When you use D3DX functions, you need to transpose your matrices before sending them to shaders.

A more detailed explanation from here :

In linear algebra, vectors and matrices are multiplied using the standard matrix multiplication algorithm. Thus, there are several rules regarding the order of operations and the "shape" of the matrices used. Mathematicians usually consider vectors as matrices containing one column of elements, with translation multiplication that looks something like this:

 [ 0, 0, 0, tx] [ x] [ 0, 0, 0, ty] *[ y] [ 0, 0, 0, tz] [ z] [ 0, 0, 0, 1] [ 1] 

First of all, note that matrix multiplication yields the result of a specific column / column configuration according to this simple rule:

AxB * BxC = AxC.

In other words, a matrix of rows of size A and columns of B, multiplied by a matrix of rows of B and columns of C, will create a matrix of rows A and C. In addition, for proper multiplication, B must be equal for both. In this case, we have 4x4 * 4x1, which creates 4x1 or another column vector. If we changed the order of multiplication, it would be 4x1 * 4x4, which would be illegal.

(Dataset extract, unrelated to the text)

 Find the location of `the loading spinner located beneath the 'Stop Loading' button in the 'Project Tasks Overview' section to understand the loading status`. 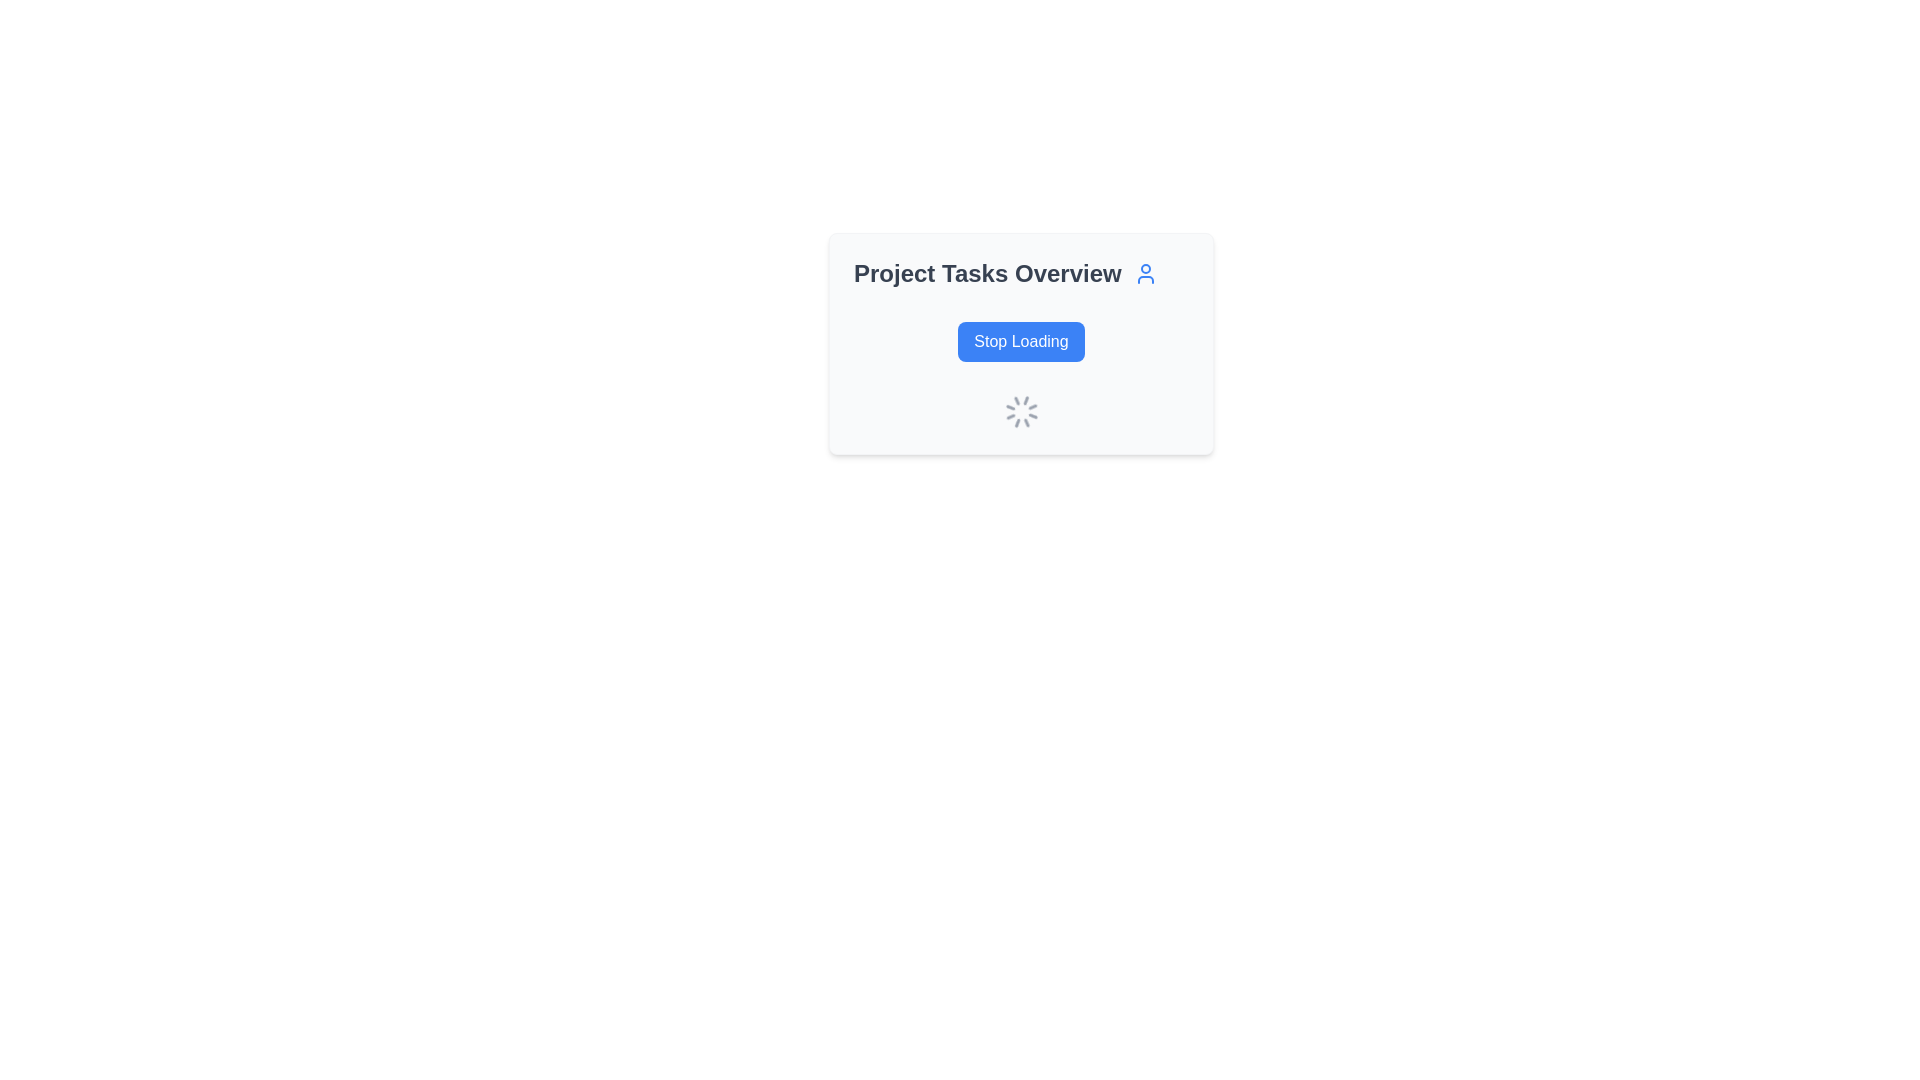

the loading spinner located beneath the 'Stop Loading' button in the 'Project Tasks Overview' section to understand the loading status is located at coordinates (1021, 411).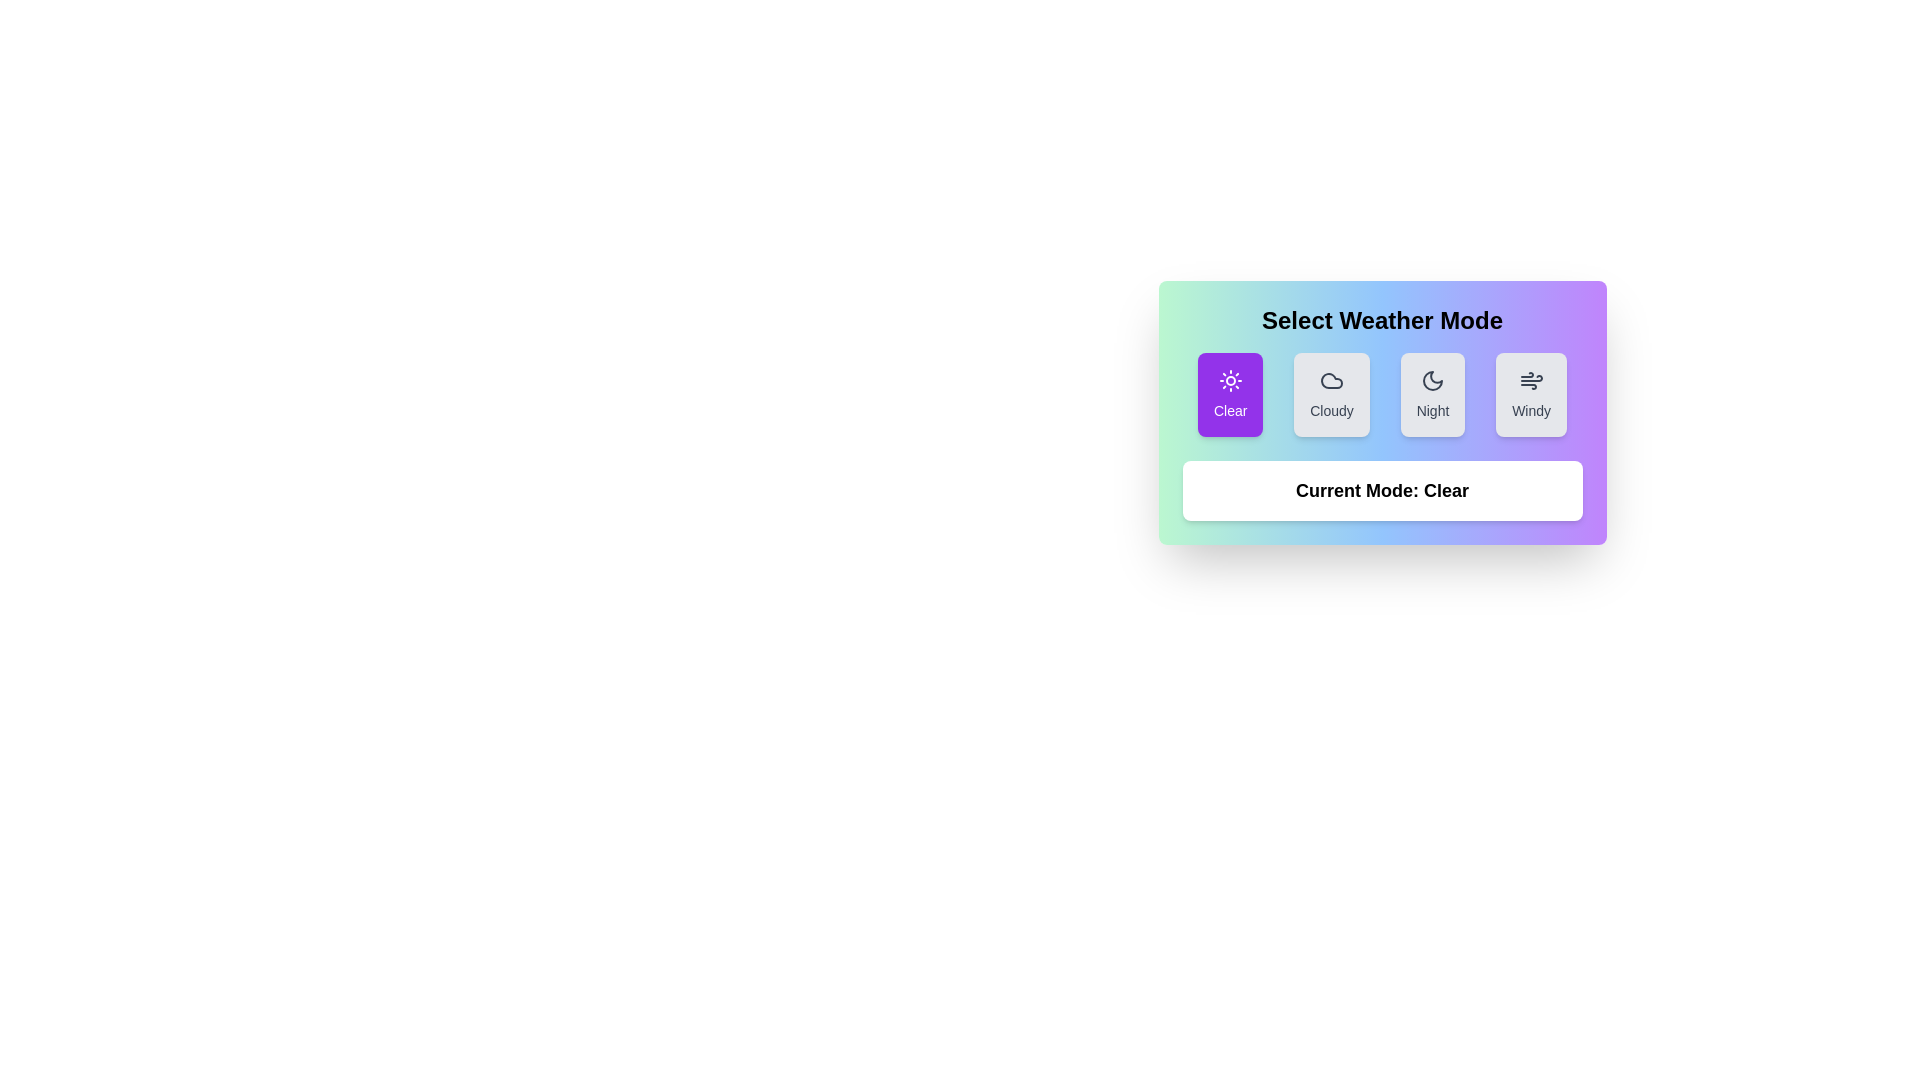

However, computer scientists often view vectors as a single-row matrix. There are several reasons for this, but often because one row is a single linear block of memory or a one-dimensional array, since arrays are usually addressed as array [row] [column]. To avoid the use of 2-dimensional arrays in the code, people simply use "string vectors". Thus, to achieve the desired result using matrix multiplication, we change the order by 1x4 * 4x4 = 1x4 or a vector matrix:

 [ x, y, z, 1] * [ 0, 0, 0, 0] [ 0, 0, 0, 0] [ 0, 0, 0, 0] [ x, y, z, 1] 

Note that you had to move the elements of the transition matrix x, y, z in order to maintain the correct result for the multiplication (in this case, it is transposed).

When using column vectors, the typical order of operations transformation is P * V * W * v, because the column vector must come last to get the correct result. Remember that matrix multiplications are connected, not commutative, therefore, to achieve the corresponding result of a vector transformed by the world, transformed into a space of representations, turned into a homogeneous space of the screen, we must multiply in this order. This gives us (using associativity) P * (V * (W * v)), thereby working from internal paren to external paran, we first transform the world, consider the next, the next one forward.

If we use row vectors, then the multiplication will be as follows: v * W * V * P. Using associativity, we understand that this is simply the same order of operations: ((v * W) * V) * P. Or first the world , then view, then projection.

Both forms of multiplication are equally valid, and the DX library chooses to use the latter because it matches the memory layout templates and allows you to read the conversion order from left to right.

HLSL supports BOTH operations. The * operator performs a simple element by scaling the elements; it does not perform matrix multiplication. This is done using the built-in operation "mul ()". If you pass a 4-element vector as the first parameter to the built-in mul () function, it is assumed that you want to treat it as a "row vector". Thus, you must provide matrices that have been multiplied in the correct order and are delivered using the correct row / column format. This is the default behavior when transmitting in matrices from DX libraries using the DX effect parameters. If you specify a 4-element vector as the second parameter for the mul () property, it treats it as a column vector, and you must provide well-formed and multiplied matrices for column vectors.